みなさま、あけましておめでとうございます!!島北悠凪です!!

年末年始は非常に忙しい日々が続きました。その後も忙しい日々は続いているのですが(汗)、なんとか今回書きたかった分まで書き終わりました!!いやあ、よかった!!今年も、是非「伝説の神と勇者の冒険」シリーズをよろしくお願いいたしますm(_ _)m

では、第25話「聖鏡ラー」、どうぞ最後までお楽しみください!!

「……いつ見ても高い塔ね……」

ルルさんは紋章が施された懐中時計をポケットから取り出し、太陽の塔の扉に近づけた。すると、突然、扉から聖なる魔力が溢れだし、扉が静かに奥に向かって開いた!!

「……やはり、こうなっているのね……」

扉の先には、先程の聖なる魔力で消滅したと思われる魔物の爪跡が残されていた。

「急ぎましょう。残された時間は、僅かだわ」

僕たちはルルさんに頷き、それぞれが武器を構えて、塔の中に足を踏み入れた。

「なんだか不気味ね……」

薙ぎ倒された騎士の像や甲冑が、僕たちの不安を掻き立てる。しかし、進んで聖鏡ラーを手に入れなくてはならない。

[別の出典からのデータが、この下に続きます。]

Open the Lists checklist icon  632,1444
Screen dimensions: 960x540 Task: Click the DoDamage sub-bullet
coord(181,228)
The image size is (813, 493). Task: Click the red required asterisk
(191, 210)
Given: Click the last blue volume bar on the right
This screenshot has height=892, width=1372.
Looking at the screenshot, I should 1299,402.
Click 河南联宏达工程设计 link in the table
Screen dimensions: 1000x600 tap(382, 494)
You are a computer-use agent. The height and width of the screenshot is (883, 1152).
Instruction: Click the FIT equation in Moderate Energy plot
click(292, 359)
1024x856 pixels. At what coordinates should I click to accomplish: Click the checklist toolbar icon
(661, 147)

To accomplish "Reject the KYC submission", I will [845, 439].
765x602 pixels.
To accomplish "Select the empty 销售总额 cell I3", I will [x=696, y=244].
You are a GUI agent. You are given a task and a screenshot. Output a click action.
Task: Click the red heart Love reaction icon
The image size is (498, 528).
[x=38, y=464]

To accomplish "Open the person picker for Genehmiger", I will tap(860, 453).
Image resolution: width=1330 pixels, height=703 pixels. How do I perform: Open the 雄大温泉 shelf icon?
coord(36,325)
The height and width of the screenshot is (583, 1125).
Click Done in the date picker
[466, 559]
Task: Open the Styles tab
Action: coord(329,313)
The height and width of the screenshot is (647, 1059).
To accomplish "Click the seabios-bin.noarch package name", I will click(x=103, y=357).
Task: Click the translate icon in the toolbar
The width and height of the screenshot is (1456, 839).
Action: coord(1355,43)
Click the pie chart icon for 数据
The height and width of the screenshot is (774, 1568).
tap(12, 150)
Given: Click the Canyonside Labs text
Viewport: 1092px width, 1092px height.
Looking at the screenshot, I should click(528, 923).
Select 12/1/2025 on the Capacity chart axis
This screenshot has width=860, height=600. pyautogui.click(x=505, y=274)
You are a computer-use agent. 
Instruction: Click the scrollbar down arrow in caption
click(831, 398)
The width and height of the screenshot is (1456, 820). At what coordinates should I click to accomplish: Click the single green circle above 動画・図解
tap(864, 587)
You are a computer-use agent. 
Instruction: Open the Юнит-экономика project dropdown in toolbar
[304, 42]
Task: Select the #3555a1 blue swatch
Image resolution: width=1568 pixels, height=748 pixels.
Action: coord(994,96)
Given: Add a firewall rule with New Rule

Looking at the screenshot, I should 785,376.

僕は、恐怖心を抱きながらも、エクスカリバーを携えて1階最奥部に用意された階段を昇った。

「キシャアアアアアアアアアッ!!」

階段を昇り終えると、潜んでいた魔物が姿を現し、襲いかかってきた!!

「くそっ!!やはりこうなるのかっ!!」

「みんな!!急いで突破するわよ!!」

僕とネーニャは近接戦、アイルさんとルルさんは魔法戦、フランさんは回復をこなしながら弓で遠距離攻撃を放つ役割で、魔物との戦闘を開始した!!鎧を身にまとった魔物だ。今までの魔物とは格が違う威圧を感じる……!!

「うおおおおおおおおおおおおおおおおおおっ!!」

僕は魔法攻撃している2人の攻撃を受けてよろけたその一瞬の隙をついて、力いっぱい、エクスカリバーを振りおろした!!

「グオオオオオオオオオオッ!?」

魔物の鎧は砕け散ったが、膝をつくこともなくそのまま剣をその手で構え、再び僕たちに襲いかかってきた!!

「なんてしぶとい魔物なんだ!?」

「魂淘≪ヴァレス≫!!」

僕が一瞬の隙を作ってしまったその時、ルルさんは周りに転がっていた残骸を操り、魔物の身体を斬り裂いた!!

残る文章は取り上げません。